#### Material for this exercise ####

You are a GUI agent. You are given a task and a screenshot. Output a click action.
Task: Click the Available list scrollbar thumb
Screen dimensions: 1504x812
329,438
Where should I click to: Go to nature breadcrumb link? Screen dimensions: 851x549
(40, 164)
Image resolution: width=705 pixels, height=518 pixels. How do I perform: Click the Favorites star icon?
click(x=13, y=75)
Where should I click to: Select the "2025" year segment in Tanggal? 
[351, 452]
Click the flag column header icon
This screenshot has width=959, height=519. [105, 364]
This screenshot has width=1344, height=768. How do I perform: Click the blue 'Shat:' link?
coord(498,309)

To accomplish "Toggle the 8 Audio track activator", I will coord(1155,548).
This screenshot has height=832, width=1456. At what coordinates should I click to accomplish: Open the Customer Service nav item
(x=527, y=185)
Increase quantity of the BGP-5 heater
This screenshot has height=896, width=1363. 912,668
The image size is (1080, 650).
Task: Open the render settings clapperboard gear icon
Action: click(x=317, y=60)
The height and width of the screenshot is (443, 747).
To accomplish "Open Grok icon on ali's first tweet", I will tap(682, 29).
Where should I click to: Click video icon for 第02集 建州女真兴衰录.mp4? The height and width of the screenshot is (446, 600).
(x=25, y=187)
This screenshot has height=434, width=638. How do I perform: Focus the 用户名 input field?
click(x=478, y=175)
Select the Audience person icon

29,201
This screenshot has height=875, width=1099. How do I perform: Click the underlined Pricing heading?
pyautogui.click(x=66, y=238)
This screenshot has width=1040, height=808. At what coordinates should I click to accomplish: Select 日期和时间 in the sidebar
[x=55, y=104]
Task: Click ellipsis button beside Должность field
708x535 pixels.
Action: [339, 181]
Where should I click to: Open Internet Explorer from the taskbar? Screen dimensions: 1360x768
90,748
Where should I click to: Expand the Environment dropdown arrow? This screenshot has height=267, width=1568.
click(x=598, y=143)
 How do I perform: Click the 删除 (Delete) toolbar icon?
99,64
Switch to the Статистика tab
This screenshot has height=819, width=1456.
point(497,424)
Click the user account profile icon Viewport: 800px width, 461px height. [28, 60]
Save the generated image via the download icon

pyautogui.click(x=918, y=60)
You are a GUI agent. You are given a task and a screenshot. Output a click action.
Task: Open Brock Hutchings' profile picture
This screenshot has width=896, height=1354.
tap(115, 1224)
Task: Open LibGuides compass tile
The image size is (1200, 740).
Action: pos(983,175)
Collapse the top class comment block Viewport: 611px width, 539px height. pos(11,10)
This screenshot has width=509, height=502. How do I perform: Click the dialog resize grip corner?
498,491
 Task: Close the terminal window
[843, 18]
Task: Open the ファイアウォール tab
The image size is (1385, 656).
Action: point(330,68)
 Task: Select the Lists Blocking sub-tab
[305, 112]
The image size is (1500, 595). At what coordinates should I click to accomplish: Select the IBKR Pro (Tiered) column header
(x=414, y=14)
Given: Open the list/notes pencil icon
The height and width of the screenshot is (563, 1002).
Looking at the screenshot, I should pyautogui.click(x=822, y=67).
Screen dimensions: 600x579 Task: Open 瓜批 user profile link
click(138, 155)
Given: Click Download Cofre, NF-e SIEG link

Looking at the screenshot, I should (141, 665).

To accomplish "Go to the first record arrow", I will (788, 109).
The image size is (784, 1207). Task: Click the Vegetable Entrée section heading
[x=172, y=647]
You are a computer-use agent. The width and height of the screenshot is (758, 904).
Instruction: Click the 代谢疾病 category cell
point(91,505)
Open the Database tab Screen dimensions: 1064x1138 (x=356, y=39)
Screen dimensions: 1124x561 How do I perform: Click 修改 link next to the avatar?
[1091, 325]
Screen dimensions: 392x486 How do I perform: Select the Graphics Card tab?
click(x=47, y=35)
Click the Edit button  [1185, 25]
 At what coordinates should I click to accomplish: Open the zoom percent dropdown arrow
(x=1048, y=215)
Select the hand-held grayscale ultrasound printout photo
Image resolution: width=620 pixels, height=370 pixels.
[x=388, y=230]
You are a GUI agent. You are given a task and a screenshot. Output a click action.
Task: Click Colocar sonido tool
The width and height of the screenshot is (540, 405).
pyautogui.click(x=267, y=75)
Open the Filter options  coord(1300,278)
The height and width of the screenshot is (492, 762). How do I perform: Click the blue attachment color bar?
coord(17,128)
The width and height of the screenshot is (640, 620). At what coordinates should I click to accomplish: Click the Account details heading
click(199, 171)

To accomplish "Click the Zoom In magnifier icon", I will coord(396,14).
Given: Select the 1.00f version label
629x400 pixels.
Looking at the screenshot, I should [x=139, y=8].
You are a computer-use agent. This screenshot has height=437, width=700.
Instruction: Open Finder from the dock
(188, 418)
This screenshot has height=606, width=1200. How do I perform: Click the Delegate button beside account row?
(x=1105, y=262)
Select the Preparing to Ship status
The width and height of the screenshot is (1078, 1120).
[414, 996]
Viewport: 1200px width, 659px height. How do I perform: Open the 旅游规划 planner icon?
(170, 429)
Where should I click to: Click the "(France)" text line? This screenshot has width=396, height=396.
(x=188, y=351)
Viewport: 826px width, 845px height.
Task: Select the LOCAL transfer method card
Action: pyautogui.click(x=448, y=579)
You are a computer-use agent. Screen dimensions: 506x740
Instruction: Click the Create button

####

* _What to do_: Which lines above contain the word "will"? List them.

* _Solution for this task_:
To accomplish "Toggle the 8 Audio track activator", I will coord(1155,548).
To accomplish "Open Grok icon on ali's first tweet", I will tap(682, 29).
To accomplish "Go to the first record arrow", I will (788, 109).
To accomplish "Click the Zoom In magnifier icon", I will coord(396,14).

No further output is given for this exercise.